A assessora de projetos do IDDD, Vivian Peres, chama a atenção para o fato de ser papel do Judiciário zelar pela situação processual das pessoas presas e cita o artigo 316 do Código de Processo Penal, que determina a necessidade de revisões periódicas dessas prisões.
“Nesses casos, ao deferir a liberdade provisória ou relaxamento da prisão dessas pessoas, o Judiciário assentiu com a ilegalidade da privação da liberdade desses indivíduos”, afirma Leonardo.
O IDDD é amicus curiae na Arguição de Descumprimento de Preceito Fundamental 347 (ADPF 347), que pede o reconhecimento das violações de direitos fundamentais das populações carcerárias no Brasil e a adoção de medidas para reversão desse quadro. Em 2015, o Supremo Tribunal Federal reconheceu a gravidade dessas violações ao declarar o estado de coisas inconstitucional do sistema prisional no julgamento de medida cautelar na ADPF 347.
“O Estado mantém em confinamento indivíduos entregues à própria sorte. Há tortura desmedida. E o fato é que o Estado brasileiro sabe que pratica tortura em massa contra essa população vulnerável que se encontra privada de liberdade”, afirma o presidente do IDDD.
Apenas 28% das decisões favoráveis aos réus citavam a Resolução 62. Já entre as decisões pela manutenção do cárcere, 39% dos juízes mencionaram a medida, o que evidencia que a iniciativa do CNJ foi mais citada para ser deslegitimada.
Segundo o relatório, optar por manter pessoas presas durante a pandemia é o mesmo que ser conivente com a elevada possibilidade de adoecimento e até mesmo de mortes em grande quantidade.
Dados do monitoramento realizado pelo CNJ apontam que, até o final de julho, o sistema prisional brasileiro registrava 561 óbitos por Covid-19, com mais mortes entre servidores do que entre presos. Em São Paulo, a Secretaria de Administração Penitenciária registra 119 mortes de servidores e 79 de presos.
“O diagnóstico do IDDD permite suscitar questões a respeito da responsabilidade do Judiciário em mortes evitáveis durante essa calamidade”, afirma Leonardo.

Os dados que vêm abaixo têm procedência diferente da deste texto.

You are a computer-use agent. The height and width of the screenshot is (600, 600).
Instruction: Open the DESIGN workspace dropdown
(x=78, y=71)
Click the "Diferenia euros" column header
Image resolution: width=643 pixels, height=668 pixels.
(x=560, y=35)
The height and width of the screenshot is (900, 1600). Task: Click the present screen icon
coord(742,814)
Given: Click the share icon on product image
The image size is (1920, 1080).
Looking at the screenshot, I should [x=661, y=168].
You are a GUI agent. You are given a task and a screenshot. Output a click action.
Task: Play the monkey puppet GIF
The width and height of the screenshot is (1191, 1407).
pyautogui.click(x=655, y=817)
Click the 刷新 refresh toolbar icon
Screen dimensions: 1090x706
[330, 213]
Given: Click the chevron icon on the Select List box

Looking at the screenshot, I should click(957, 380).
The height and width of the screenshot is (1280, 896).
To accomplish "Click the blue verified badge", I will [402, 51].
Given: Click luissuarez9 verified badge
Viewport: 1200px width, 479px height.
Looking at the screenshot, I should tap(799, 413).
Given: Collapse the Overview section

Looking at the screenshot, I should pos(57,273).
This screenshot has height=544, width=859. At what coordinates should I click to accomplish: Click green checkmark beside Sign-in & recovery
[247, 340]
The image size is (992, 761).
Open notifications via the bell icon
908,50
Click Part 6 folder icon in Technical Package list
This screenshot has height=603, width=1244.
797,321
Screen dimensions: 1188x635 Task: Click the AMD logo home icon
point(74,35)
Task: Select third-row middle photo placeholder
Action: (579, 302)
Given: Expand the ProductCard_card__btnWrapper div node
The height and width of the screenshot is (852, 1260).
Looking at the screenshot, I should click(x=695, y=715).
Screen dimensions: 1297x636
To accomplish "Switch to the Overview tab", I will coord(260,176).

Segundo estudo do Instituto de Pesquisa em Políticas para Crime e Justiça, da Universidade de Londres, que monitorou os sistemas prisionais de dez países, entre eles o Brasil, a medida mais eficiente para conter os riscos de saúde apresentados pela Covid-19 e por outras doenças infecciosas é a redução da população prisional.